2月定例会スタート!車両接触事故が減少しないのは何故なのか?モノの価値を極力損なわない修繕・撤去について

今日から塩竈市議会2月定例会がスタートしました。

2月定例会は令和5年度の新年度予算を審議する定例会です。

今回は、夏に市長選挙・市議会議員選挙を控えており、慣例として骨格予算(”政策的経費などの予算計上を避け、人件費など必要最小限度の経費を計上した予算”)となっています。

しかし、内容は令和4年度当初予算を3%(約11億円)ほど上回る353億8530万円とボリュームのある予算です。「第6次長期総合計画を推進させるための政策的予算を含んだ予算」とのことで、骨格予算なのかどうかよくわからない状況。そもそも、市政は立てた計画に基づいて行われるものなので、市長選挙のある年に骨格予算を立てるという慣例自体無くてもいいと思っています。

▶ **データ記録**:
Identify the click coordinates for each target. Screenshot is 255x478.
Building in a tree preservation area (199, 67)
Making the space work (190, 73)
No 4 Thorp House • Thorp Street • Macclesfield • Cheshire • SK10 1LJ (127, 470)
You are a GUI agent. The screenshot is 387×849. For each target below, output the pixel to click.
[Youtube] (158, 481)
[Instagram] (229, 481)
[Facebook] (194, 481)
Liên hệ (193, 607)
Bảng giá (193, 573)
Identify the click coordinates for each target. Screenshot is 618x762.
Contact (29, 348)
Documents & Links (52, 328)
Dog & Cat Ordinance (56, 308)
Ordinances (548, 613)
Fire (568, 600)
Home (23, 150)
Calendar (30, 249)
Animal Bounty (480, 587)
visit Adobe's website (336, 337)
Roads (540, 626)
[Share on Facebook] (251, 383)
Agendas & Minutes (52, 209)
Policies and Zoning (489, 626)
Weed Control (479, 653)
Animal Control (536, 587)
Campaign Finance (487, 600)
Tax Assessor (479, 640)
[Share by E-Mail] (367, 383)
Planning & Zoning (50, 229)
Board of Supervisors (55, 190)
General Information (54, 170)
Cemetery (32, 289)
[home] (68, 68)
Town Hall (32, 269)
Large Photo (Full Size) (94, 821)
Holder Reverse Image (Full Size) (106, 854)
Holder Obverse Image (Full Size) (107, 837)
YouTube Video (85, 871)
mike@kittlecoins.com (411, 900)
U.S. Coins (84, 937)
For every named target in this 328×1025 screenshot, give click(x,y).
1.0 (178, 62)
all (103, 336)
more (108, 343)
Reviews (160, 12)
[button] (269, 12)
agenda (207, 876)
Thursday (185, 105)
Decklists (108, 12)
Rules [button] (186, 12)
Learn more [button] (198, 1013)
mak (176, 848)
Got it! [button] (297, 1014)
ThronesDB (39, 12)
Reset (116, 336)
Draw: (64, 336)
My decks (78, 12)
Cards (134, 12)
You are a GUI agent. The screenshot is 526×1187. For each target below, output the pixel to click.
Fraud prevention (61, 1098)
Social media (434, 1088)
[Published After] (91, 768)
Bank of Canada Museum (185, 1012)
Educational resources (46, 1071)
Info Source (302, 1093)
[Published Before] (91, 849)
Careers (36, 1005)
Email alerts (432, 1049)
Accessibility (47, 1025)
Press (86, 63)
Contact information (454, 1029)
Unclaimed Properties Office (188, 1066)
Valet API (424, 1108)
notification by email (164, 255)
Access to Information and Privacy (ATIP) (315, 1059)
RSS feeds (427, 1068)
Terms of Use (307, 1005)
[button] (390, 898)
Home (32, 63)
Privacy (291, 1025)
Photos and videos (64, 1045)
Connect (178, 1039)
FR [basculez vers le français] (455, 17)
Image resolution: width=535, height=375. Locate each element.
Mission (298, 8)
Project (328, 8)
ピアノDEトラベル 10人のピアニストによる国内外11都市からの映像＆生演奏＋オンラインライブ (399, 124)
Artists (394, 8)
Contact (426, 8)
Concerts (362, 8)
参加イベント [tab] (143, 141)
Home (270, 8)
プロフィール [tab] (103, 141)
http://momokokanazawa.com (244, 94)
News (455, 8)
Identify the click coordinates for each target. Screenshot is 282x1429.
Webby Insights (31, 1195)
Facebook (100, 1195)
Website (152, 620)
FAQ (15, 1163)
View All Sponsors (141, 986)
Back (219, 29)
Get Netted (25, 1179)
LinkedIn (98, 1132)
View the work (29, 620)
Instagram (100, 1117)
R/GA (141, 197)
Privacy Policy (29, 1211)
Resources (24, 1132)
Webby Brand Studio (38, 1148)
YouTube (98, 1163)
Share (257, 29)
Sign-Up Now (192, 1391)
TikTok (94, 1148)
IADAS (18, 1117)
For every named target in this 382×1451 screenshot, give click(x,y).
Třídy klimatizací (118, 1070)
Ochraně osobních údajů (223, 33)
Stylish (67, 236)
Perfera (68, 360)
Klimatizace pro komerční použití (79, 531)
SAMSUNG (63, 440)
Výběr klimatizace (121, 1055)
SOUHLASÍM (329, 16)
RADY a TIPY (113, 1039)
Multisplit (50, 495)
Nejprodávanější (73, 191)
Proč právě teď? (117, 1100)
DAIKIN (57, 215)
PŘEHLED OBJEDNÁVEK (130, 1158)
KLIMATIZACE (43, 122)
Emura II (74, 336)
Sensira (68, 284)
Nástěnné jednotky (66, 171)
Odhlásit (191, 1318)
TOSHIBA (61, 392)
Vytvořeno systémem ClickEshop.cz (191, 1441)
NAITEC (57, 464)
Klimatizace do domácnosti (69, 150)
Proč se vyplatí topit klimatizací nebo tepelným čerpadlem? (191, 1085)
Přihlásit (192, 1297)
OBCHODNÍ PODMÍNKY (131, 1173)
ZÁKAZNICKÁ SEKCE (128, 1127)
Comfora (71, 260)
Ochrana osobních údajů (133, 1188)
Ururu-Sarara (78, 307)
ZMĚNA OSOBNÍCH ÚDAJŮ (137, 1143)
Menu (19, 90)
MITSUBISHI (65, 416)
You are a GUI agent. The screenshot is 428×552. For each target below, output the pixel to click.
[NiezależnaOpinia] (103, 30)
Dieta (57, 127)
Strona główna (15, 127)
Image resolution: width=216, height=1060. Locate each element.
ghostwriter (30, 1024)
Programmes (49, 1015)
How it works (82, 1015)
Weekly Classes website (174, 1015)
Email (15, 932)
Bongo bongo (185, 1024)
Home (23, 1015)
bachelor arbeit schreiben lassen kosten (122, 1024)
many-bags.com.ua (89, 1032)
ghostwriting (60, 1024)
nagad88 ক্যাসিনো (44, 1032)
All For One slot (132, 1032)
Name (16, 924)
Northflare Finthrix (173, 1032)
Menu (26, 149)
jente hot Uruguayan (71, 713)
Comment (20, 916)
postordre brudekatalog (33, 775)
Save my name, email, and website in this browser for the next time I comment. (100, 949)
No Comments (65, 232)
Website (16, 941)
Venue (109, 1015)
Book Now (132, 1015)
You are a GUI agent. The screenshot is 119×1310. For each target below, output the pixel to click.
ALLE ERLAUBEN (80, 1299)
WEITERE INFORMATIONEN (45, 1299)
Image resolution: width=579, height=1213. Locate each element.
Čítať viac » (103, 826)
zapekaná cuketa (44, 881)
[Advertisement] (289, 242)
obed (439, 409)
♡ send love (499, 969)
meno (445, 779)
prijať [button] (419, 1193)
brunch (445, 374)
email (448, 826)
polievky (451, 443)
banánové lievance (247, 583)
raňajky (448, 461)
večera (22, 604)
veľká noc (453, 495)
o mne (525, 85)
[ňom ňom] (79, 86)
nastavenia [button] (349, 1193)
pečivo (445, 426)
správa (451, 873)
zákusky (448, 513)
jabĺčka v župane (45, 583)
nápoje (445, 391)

▶ **あなたの課題**:
塩竈市議会2月定例会の記事を、最後の文の後から書き進めてもらえますか? 記録は本文とは関係のない別の資料です。

▶ **演習の出力**:
初日の今日は、令和4年度補正予算について質疑がおこなわれ、僕からは一向に減らない公用車の車両接触事故について質疑を行いました。

目次

専決第1号 車両接触事故による和解及び損害賠償の額の決定について

定例会が行われるたびにある公用車の車両接触事故の報告

数えてみると、年間約10件程度の車両接触事故が報告されています。この数字が大きいのか小さいのか、比較できる数値はなかなか見つかりませんが、一例として、宮城県警で公開している宮城県の交通事故発生状況を見てみると、令和4年の交通事故発生件数は4117件。そのうち塩竈市で発生したものは98件となっています。警察に報告されていない小さな接触事故はカウントされていないと思いますが、市役所で発生している10件はけして少ない数字とは言えないと思います。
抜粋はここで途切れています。